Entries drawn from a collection
──────────

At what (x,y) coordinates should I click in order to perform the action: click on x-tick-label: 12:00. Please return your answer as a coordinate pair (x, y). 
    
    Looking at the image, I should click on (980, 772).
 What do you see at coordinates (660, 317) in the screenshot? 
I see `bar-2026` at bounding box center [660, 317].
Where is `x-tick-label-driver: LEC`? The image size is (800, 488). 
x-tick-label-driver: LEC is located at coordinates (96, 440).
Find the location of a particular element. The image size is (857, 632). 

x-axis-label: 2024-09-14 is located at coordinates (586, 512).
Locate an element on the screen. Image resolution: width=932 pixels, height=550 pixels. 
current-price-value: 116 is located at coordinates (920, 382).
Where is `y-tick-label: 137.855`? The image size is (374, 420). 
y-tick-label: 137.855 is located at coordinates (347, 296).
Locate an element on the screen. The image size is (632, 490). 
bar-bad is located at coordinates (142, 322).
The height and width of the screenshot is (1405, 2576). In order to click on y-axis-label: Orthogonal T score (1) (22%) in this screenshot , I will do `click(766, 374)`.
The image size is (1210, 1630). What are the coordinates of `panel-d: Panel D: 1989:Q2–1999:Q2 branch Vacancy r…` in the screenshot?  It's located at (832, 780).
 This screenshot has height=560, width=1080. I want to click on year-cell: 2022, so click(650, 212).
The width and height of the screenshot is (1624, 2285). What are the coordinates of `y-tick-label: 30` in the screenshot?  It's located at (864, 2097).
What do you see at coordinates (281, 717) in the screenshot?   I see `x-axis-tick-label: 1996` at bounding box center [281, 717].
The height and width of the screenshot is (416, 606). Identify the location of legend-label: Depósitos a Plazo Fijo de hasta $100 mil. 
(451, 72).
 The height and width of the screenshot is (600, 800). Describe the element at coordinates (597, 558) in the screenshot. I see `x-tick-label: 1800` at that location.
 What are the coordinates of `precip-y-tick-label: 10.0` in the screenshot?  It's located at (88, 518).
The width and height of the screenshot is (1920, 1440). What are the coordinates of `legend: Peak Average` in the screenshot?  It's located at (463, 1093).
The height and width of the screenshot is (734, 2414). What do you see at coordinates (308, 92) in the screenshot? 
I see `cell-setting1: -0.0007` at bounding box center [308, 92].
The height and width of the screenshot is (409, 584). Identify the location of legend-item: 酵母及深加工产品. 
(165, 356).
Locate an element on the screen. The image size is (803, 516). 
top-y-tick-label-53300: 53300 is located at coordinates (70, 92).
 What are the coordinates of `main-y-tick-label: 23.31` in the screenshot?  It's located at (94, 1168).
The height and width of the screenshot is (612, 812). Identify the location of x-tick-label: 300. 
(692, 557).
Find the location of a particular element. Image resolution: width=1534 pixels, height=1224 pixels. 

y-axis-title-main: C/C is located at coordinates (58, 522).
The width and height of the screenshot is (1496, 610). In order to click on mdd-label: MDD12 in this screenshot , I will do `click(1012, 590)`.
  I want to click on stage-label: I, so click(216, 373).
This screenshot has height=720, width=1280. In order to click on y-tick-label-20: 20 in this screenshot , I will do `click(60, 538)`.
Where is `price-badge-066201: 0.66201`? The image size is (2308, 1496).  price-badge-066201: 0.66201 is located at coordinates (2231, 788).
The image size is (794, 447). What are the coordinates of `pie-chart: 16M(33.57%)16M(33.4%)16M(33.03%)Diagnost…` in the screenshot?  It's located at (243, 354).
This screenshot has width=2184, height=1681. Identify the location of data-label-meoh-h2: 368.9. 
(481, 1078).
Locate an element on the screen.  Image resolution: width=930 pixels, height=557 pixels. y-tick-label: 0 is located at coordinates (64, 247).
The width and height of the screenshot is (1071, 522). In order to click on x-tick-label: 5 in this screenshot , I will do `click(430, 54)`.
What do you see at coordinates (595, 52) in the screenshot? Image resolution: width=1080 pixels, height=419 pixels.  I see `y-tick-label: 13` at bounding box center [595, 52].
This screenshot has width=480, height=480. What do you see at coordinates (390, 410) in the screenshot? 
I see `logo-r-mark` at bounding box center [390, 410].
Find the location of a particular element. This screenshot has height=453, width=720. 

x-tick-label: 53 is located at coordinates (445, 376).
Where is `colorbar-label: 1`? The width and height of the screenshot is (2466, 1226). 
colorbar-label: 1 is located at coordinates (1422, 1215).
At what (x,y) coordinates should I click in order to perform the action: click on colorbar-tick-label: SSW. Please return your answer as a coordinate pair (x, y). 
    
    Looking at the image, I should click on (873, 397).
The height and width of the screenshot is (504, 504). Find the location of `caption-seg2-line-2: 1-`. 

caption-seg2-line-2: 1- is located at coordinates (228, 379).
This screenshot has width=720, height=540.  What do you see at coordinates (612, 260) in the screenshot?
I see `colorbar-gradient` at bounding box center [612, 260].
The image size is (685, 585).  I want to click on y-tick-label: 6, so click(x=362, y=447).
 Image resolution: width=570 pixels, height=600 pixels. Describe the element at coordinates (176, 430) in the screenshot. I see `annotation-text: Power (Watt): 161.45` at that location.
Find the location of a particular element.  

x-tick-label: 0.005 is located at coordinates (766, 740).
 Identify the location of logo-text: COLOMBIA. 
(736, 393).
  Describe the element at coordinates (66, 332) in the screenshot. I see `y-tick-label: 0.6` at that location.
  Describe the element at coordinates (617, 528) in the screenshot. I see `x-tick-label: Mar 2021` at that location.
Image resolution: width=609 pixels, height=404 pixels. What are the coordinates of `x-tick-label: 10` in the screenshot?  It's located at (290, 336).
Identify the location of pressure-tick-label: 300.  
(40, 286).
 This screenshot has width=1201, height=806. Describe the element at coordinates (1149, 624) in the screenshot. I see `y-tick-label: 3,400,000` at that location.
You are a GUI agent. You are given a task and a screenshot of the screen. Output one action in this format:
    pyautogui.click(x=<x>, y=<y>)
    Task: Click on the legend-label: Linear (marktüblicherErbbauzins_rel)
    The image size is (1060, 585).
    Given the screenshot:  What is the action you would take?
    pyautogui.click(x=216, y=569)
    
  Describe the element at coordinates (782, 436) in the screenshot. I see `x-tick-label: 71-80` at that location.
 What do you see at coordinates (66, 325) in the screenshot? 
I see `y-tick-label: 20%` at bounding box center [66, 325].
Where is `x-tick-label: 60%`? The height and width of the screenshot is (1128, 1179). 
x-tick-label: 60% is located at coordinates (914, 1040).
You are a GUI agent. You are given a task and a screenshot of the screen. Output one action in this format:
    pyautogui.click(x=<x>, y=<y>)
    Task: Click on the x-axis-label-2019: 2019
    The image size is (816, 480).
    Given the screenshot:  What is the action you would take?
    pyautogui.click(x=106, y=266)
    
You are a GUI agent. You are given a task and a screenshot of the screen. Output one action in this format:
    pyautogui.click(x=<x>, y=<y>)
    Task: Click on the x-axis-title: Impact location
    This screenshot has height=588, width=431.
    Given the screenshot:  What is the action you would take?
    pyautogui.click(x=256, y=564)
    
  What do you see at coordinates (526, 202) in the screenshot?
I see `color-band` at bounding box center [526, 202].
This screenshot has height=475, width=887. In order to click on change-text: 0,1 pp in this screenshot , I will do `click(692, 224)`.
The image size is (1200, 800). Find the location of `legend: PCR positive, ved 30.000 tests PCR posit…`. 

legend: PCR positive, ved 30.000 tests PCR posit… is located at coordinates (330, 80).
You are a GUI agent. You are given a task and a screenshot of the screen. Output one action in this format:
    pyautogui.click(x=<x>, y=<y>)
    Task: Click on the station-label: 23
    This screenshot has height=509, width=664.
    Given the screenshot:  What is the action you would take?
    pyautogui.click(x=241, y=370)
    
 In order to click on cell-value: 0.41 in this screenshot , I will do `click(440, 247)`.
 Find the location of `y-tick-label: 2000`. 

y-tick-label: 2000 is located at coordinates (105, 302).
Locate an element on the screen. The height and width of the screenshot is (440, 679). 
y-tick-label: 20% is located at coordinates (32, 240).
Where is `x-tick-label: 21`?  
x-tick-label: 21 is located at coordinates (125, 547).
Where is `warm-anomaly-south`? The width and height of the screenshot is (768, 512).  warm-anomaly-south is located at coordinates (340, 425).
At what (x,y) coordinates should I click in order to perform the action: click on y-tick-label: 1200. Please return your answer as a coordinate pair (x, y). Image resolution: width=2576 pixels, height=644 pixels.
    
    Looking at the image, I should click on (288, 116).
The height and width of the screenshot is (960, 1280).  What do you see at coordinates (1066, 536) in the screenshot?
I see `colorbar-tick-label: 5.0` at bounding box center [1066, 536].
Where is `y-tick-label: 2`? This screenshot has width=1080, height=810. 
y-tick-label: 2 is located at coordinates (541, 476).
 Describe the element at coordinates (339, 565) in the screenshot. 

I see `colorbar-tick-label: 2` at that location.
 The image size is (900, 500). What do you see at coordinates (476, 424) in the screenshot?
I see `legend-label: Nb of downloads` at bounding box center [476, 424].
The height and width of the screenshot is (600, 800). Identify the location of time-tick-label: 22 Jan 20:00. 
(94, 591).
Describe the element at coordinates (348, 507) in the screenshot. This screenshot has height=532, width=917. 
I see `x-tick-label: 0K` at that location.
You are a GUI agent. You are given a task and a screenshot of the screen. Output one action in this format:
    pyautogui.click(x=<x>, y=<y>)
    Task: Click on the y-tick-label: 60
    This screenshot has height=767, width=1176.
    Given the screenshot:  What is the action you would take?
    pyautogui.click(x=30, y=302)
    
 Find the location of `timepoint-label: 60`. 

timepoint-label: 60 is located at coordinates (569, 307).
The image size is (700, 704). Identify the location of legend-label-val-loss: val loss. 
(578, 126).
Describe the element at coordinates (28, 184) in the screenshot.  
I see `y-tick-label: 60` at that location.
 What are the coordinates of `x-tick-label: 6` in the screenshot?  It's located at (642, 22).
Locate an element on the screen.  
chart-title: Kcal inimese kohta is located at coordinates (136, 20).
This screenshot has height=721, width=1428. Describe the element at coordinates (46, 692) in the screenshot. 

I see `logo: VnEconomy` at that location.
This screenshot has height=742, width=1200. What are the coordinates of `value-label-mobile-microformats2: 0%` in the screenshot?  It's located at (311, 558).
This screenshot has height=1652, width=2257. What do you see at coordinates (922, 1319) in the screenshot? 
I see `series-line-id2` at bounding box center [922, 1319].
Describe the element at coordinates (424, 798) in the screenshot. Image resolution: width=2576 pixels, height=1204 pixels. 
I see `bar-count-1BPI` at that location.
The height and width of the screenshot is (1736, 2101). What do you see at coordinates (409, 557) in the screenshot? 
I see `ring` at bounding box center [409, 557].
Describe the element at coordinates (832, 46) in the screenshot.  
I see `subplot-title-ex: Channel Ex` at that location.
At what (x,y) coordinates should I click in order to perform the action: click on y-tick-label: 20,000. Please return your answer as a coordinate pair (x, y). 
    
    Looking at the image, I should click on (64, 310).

──────────

# Request:
Convert the records into a Markdown table with the columns "Row" and "Record line," putting a row number in the first column and one line per row in the second. Begin at the line that contains "This screenshot has width=480, height=480.", end after the line that contains "This screenshot has width=1201, height=806.", and leave out blank lines.

# Answer section:
| Row | Record line |
|---|---|
| 1 | This screenshot has width=480, height=480. What do you see at coordinates (390, 410) in the screenshot?  |
| 2 | I see `logo-r-mark` at bounding box center [390, 410]. |
| 3 | Find the location of a particular element. This screenshot has height=453, width=720.  |
| 4 | x-tick-label: 53 is located at coordinates (445, 376). |
| 5 | Where is `colorbar-label: 1`? The width and height of the screenshot is (2466, 1226).  |
| 6 | colorbar-label: 1 is located at coordinates (1422, 1215). |
| 7 | At what (x,y) coordinates should I click in order to perform the action: click on colorbar-tick-label: SSW. Please return your answer as a coordinate pair (x, y).  |
| 8 |     Looking at the image, I should click on (873, 397). |
| 9 | The height and width of the screenshot is (504, 504). Find the location of `caption-seg2-line-2: 1-`.  |
| 10 | caption-seg2-line-2: 1- is located at coordinates (228, 379). |
| 11 | This screenshot has width=720, height=540.  What do you see at coordinates (612, 260) in the screenshot? |
| 12 | I see `colorbar-gradient` at bounding box center [612, 260]. |
| 13 | The image size is (685, 585).  I want to click on y-tick-label: 6, so click(x=362, y=447). |
| 14 |  Image resolution: width=570 pixels, height=600 pixels. Describe the element at coordinates (176, 430) in the screenshot. I see `annotation-text: Power (Watt): 161.45` at that location. |
| 15 | Find the location of a particular element.   |
| 16 | x-tick-label: 0.005 is located at coordinates (766, 740). |
| 17 |  Identify the location of logo-text: COLOMBIA.  |
| 18 | (736, 393). |
| 19 |   Describe the element at coordinates (66, 332) in the screenshot. I see `y-tick-label: 0.6` at that location. |
| 20 |   Describe the element at coordinates (617, 528) in the screenshot. I see `x-tick-label: Mar 2021` at that location. |
| 21 | Image resolution: width=609 pixels, height=404 pixels. What are the coordinates of `x-tick-label: 10` in the screenshot?  It's located at (290, 336). |
| 22 | Identify the location of pressure-tick-label: 300.   |
| 23 | (40, 286). |
| 24 |  This screenshot has width=1201, height=806. Describe the element at coordinates (1149, 624) in the screenshot. I see `y-tick-label: 3,400,000` at that location. |